English physician (1801-1849)

William Gordon (1801–1849) was an English physician and Fellow of the Linnean Society of London, associated with Christian temperance and social causes in the English city of Hull in the early 19th century.

Gordon was born at Fountains Hall near Ripon, in Yorkshire, England on 2nd August 1800 and educated at the Grammar School in Ripon. On leaving school he was articled to a general practitioner at Otley. He further studied medicine at London and Edinburgh, and set up a medical practice at Welton in Northumberland. In 1832 he was elected a Fellow of the Linnean Society of London, and completed his M.D. in 1841.
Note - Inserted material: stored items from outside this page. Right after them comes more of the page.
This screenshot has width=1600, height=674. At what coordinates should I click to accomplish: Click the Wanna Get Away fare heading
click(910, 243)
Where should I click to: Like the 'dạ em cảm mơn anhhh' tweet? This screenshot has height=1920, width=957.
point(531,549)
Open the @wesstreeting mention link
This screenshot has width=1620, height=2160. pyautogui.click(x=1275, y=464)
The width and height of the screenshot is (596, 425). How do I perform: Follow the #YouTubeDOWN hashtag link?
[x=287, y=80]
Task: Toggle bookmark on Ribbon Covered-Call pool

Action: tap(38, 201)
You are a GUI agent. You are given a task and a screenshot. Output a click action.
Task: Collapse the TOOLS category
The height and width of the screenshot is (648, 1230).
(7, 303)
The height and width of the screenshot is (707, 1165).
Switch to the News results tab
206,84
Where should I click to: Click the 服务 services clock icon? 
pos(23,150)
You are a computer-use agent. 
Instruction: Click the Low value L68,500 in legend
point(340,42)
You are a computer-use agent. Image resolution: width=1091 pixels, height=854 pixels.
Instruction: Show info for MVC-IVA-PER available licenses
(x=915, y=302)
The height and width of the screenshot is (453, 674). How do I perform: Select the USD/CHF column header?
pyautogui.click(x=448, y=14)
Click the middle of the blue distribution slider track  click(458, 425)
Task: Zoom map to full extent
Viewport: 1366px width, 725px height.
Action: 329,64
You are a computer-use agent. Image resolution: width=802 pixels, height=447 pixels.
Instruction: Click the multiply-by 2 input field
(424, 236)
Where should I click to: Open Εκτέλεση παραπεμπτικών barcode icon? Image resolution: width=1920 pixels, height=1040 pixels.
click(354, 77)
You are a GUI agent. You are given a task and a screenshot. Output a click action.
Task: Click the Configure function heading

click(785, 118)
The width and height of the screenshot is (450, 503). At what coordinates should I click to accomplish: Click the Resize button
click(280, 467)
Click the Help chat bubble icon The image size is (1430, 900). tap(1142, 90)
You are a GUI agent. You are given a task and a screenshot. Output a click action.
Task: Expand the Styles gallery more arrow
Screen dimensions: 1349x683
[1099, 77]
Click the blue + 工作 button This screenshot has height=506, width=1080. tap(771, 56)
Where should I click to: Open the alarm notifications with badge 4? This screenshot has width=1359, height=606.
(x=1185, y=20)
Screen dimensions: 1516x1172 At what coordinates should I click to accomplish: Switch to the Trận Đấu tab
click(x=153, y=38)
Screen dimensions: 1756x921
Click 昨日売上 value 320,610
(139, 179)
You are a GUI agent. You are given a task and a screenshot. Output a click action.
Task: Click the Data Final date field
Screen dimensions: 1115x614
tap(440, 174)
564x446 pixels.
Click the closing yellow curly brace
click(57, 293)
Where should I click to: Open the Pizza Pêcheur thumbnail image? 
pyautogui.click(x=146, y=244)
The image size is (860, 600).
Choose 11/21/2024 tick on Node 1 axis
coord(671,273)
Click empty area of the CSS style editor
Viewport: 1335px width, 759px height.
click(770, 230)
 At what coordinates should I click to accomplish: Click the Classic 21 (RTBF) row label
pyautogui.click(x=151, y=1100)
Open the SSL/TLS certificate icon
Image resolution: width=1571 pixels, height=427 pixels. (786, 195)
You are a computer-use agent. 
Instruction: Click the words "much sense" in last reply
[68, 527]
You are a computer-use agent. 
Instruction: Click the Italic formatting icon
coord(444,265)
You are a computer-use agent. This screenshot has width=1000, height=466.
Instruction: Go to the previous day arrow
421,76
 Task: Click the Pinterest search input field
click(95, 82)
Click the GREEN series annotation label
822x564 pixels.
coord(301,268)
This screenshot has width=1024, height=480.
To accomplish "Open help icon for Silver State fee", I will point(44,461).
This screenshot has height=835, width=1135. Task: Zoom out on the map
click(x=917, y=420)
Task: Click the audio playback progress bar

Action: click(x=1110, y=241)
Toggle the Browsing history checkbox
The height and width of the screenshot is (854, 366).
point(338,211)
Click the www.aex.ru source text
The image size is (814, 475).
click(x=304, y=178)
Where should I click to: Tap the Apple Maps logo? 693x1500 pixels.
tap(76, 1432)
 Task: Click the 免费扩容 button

Settling in Hull as a fully qualified physician, he became closely involved with Christian movements and as an active advocate of many of the claims put forwards by the working classes, became known as 'the poor man's friend'. His only child, Charlotte, was born at Welton in 1828. When only four years old he taught her elements of Latin and botany, and thought it a disgrace that the education of ladies should be merely that of superficial accomplishments, sending her to London for an education and writing to her every day enclosing botanical specimens. She was married at the Albion Chapel, Hull on 14 April 1846, to the chapel's Congregational pastor Christopher Newman Hall.

Towards the end of his life Gordon became president of the Hull Christian Temperance Society. His funeral sermon was preached in Albion Chapel, Hull by his son-in-law Christopher Newman Hall, and published. A public subscription monument was raised over his grave in his honour. An obelisk of white marble, it stood twenty-five feet high and was inscribed: Erected by public subscription, to William Gordon, M.D., F.L.S. - the People's Friend. Ob. Feb. 7 1849.